WHAT YOU HAVE TO DO. Swap "browser tab" for "browser window" in the lines starting at the first line and ending at the line containing "will click(x=668, y=52).", leaving everything else as it is. Give only those lines.

DATASET ROWS.
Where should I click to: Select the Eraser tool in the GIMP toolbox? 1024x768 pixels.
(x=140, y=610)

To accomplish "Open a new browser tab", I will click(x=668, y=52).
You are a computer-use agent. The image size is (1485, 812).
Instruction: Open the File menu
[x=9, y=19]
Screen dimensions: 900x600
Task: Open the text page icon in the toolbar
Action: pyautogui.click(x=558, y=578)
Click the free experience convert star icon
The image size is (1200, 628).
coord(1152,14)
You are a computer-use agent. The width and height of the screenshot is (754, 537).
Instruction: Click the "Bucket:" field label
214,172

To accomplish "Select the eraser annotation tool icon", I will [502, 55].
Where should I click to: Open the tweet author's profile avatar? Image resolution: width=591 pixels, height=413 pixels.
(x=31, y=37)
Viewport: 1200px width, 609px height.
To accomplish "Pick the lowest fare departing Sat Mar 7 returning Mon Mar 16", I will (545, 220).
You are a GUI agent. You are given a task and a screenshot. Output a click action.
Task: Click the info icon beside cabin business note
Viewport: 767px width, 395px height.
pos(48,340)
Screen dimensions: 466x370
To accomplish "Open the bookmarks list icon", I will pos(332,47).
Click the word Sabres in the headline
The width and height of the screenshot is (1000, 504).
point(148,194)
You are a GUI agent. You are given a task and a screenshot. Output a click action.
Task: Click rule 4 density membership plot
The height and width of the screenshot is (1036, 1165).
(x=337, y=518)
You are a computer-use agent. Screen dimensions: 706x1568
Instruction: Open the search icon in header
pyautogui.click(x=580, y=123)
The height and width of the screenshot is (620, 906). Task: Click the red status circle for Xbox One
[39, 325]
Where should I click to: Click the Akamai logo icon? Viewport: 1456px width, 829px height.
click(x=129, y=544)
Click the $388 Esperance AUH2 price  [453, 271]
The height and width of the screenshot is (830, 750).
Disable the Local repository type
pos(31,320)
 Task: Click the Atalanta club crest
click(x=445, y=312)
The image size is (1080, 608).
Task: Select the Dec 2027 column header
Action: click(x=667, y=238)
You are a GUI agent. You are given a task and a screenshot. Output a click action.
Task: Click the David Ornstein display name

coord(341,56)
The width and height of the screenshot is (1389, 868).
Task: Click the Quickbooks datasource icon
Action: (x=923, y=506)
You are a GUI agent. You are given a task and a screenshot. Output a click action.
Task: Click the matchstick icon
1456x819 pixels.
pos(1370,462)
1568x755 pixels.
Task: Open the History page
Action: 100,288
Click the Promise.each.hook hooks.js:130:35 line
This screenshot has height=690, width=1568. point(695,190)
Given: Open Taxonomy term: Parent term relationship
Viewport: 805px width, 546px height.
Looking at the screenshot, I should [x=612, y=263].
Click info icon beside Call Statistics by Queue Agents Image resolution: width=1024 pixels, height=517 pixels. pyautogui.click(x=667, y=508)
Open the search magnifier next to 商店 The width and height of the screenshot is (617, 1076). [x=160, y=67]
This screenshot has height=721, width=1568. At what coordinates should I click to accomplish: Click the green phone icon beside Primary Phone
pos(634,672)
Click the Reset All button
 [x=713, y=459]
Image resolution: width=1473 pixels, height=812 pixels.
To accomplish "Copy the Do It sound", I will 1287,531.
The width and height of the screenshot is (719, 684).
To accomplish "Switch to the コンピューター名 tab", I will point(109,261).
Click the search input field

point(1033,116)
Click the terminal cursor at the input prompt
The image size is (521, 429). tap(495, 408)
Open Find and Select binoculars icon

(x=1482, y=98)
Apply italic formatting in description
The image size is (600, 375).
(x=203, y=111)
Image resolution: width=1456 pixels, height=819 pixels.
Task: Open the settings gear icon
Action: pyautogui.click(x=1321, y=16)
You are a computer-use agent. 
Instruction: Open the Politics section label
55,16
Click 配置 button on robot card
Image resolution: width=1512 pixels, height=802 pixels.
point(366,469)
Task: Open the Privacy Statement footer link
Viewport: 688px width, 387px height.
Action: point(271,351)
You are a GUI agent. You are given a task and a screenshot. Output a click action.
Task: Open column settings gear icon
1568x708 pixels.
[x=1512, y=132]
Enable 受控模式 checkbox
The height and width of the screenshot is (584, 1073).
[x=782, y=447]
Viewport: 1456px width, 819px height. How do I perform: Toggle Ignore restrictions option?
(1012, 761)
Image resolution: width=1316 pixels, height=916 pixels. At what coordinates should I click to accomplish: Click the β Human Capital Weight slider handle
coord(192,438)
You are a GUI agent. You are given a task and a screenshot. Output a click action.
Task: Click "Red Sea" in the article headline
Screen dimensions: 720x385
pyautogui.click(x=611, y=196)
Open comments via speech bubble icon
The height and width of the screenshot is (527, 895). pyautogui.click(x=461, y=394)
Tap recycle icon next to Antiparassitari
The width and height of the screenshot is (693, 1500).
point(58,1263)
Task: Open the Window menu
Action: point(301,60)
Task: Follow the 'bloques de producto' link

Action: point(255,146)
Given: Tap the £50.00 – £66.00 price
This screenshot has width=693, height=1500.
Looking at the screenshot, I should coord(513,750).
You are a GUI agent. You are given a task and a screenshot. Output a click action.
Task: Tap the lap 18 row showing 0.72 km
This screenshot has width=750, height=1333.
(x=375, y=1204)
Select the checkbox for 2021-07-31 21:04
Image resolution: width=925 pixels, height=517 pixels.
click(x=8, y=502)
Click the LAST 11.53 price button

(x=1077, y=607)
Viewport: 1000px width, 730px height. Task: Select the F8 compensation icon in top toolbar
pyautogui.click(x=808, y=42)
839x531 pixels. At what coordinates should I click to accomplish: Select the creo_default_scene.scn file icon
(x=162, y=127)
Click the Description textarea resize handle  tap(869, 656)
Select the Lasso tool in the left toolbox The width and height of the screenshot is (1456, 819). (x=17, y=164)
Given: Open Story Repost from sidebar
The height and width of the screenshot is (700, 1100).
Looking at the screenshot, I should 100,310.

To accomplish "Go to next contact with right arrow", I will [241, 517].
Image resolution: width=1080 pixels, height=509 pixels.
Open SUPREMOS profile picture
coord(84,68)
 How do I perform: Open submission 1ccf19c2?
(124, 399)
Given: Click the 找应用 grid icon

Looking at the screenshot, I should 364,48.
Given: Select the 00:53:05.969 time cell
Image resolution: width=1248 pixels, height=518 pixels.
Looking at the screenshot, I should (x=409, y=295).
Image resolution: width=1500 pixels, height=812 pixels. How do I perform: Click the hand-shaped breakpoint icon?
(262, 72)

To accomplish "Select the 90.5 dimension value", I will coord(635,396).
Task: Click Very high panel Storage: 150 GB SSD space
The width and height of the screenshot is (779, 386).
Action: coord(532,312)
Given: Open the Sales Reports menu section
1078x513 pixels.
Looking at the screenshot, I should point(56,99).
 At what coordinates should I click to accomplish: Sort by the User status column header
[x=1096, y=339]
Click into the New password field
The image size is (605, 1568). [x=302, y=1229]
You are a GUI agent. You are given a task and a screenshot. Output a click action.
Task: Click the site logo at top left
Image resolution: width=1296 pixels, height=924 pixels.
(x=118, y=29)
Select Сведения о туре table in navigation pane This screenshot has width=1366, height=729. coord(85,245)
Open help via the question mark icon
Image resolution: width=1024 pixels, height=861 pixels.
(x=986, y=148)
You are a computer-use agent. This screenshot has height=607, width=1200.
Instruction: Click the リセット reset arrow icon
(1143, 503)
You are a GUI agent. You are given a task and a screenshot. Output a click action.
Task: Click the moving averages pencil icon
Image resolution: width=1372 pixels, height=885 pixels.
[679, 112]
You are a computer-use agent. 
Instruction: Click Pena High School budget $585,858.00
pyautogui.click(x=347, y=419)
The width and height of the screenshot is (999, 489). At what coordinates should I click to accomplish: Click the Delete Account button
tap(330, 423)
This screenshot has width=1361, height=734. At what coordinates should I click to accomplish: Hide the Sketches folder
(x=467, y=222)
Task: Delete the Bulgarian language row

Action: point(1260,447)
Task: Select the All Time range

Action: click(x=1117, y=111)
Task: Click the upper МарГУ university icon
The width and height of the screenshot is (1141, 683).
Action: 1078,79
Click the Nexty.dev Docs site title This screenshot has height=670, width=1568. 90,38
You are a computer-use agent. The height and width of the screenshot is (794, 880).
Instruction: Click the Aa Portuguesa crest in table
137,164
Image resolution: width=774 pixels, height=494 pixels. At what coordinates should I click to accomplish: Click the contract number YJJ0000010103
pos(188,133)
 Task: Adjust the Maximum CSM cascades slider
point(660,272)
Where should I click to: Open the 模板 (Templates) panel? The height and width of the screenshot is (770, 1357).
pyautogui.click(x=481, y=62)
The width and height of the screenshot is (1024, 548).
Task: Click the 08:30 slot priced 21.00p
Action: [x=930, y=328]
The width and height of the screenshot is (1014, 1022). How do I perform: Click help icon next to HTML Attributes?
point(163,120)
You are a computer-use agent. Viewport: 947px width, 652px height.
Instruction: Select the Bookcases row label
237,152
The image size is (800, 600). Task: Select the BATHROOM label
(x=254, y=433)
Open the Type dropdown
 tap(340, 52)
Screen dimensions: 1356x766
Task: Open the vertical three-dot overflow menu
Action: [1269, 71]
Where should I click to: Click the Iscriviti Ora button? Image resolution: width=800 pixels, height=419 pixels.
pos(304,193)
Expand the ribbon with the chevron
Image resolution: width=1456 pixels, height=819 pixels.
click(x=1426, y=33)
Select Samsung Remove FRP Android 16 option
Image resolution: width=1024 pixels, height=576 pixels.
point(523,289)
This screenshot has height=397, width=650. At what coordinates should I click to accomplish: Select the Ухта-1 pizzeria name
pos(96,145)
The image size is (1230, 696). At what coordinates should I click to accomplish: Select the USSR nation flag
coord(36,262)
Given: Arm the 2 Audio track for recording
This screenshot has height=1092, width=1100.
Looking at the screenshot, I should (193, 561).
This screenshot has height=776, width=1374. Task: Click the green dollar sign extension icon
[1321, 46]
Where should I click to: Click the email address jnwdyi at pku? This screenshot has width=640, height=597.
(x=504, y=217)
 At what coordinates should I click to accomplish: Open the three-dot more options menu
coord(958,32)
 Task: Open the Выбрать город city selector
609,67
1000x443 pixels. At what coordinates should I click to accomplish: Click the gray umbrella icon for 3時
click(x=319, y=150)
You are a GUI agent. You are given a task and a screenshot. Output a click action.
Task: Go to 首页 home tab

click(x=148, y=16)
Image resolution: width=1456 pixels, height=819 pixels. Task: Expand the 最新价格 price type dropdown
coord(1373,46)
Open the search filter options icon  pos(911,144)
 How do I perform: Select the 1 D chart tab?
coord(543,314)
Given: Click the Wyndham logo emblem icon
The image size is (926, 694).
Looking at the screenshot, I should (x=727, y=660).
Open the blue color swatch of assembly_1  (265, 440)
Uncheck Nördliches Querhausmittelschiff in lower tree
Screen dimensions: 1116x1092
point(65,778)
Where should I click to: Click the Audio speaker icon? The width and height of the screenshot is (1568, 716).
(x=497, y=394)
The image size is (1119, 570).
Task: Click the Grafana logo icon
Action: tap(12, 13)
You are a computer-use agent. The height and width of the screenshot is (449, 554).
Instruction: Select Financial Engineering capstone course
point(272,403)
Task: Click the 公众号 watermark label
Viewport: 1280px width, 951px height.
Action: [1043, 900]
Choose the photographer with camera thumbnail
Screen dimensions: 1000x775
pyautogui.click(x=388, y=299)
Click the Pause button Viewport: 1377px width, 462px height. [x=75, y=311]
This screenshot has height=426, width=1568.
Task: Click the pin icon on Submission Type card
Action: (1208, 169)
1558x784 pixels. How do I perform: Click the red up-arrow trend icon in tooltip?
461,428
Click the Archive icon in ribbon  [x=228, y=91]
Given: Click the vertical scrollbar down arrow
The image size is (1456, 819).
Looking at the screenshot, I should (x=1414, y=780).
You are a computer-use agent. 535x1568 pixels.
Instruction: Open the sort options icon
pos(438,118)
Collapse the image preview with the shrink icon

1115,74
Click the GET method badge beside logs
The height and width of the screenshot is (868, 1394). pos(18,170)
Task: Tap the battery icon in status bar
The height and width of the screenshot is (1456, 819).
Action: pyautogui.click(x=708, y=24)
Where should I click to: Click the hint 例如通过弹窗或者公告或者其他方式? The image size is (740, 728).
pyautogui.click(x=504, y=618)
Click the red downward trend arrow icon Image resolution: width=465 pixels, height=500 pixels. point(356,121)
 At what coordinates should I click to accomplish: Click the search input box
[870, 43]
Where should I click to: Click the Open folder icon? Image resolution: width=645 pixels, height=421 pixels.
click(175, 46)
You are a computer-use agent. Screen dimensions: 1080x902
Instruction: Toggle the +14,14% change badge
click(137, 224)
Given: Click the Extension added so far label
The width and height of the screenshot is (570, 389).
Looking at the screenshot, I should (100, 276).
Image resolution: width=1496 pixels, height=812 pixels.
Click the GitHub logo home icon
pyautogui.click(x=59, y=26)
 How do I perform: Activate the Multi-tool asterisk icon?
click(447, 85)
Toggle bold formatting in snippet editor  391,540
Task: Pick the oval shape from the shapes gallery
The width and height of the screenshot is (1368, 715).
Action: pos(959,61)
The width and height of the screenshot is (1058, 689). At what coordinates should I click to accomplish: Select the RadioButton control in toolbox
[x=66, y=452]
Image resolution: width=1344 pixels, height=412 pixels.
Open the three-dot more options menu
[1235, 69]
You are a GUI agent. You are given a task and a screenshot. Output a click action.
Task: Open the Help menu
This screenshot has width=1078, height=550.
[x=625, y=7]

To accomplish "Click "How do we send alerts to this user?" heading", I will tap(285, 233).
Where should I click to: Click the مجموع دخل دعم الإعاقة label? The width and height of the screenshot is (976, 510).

PROBLEM SOLUTION.
Where should I click to: Select the Eraser tool in the GIMP toolbox? 1024x768 pixels.
(x=140, y=610)

To accomplish "Open a new browser window", I will click(x=668, y=52).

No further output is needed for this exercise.